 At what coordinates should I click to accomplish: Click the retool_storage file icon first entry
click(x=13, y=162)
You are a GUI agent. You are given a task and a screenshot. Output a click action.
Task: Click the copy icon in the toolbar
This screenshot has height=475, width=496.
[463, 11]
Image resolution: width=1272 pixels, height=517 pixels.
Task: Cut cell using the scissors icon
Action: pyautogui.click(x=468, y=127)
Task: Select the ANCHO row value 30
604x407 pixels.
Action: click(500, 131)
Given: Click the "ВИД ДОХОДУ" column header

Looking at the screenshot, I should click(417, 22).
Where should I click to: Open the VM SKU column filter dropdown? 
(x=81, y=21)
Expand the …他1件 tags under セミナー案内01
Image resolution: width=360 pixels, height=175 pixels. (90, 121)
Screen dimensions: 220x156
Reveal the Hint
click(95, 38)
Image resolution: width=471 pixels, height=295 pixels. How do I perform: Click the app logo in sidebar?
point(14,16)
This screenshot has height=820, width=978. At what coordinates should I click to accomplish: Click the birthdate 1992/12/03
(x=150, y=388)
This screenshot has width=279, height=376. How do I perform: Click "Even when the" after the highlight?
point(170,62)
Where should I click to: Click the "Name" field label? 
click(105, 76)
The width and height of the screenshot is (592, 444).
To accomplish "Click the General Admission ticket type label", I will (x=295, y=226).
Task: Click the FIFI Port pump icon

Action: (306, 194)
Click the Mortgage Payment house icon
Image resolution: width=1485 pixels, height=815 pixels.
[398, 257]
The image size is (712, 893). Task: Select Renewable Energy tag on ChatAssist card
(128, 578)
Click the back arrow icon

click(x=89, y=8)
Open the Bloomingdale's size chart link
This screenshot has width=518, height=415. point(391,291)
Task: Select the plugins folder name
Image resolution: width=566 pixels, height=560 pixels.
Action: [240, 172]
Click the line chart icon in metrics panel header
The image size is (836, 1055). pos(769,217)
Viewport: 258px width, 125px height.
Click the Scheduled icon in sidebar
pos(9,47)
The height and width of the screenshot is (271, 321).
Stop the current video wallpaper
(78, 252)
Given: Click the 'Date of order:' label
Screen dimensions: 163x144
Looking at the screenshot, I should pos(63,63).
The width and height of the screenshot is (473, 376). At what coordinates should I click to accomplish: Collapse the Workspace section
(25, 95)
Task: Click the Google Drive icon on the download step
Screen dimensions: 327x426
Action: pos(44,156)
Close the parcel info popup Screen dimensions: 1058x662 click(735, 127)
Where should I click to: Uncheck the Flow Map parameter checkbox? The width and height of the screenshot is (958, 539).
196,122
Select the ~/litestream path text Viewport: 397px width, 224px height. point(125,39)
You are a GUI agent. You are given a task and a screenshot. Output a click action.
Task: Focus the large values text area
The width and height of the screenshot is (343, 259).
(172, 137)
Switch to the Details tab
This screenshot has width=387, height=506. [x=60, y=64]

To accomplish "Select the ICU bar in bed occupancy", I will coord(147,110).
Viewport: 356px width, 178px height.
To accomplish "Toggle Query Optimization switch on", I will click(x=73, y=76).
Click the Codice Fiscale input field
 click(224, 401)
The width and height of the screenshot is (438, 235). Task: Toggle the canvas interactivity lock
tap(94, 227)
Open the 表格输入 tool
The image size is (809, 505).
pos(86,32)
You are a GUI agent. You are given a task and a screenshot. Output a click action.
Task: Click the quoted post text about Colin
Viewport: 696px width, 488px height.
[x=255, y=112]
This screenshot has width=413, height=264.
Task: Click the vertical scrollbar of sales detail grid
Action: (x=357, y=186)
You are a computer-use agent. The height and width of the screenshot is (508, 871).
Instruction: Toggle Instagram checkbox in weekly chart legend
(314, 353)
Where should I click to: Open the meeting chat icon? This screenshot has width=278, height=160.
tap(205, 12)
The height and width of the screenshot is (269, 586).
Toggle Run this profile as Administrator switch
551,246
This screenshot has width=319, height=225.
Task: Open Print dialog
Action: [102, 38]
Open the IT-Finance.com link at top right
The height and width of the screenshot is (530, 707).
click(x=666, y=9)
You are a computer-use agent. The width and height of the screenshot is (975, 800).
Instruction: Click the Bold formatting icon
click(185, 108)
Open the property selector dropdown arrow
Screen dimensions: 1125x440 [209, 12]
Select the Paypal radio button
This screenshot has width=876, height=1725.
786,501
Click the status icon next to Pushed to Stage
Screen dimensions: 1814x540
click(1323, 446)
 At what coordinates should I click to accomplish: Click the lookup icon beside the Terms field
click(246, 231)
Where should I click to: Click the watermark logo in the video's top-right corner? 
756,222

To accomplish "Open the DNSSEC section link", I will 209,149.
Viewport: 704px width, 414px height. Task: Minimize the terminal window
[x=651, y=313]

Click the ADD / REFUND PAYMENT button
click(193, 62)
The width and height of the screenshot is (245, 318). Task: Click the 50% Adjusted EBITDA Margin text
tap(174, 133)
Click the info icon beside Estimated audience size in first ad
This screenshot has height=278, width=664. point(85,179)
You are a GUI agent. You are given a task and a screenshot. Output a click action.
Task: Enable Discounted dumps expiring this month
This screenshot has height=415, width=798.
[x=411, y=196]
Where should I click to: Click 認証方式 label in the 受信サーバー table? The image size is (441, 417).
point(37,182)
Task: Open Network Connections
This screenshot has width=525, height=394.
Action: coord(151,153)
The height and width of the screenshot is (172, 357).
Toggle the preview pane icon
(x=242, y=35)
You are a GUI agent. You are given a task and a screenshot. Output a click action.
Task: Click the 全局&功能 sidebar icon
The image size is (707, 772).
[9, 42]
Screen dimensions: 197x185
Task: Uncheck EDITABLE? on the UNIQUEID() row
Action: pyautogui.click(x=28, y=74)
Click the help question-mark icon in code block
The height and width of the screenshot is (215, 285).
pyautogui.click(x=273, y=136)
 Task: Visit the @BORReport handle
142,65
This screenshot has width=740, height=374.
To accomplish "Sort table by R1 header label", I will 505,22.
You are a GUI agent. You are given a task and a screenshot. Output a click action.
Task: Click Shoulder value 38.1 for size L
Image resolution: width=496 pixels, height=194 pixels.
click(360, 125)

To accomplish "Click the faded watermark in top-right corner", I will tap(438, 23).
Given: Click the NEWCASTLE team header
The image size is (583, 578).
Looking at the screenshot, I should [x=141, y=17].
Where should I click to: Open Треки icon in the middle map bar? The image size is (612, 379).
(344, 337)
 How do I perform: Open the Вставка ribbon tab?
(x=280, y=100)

§ WHAT IS REQUIRED: In the entries above, identify every line with the word "computer". Copy those lines.

§ EXERCISE RESPONSE:
You are a computer-use agent. The height and width of the screenshot is (508, 871).
You are a computer-use agent. The width and height of the screenshot is (975, 800).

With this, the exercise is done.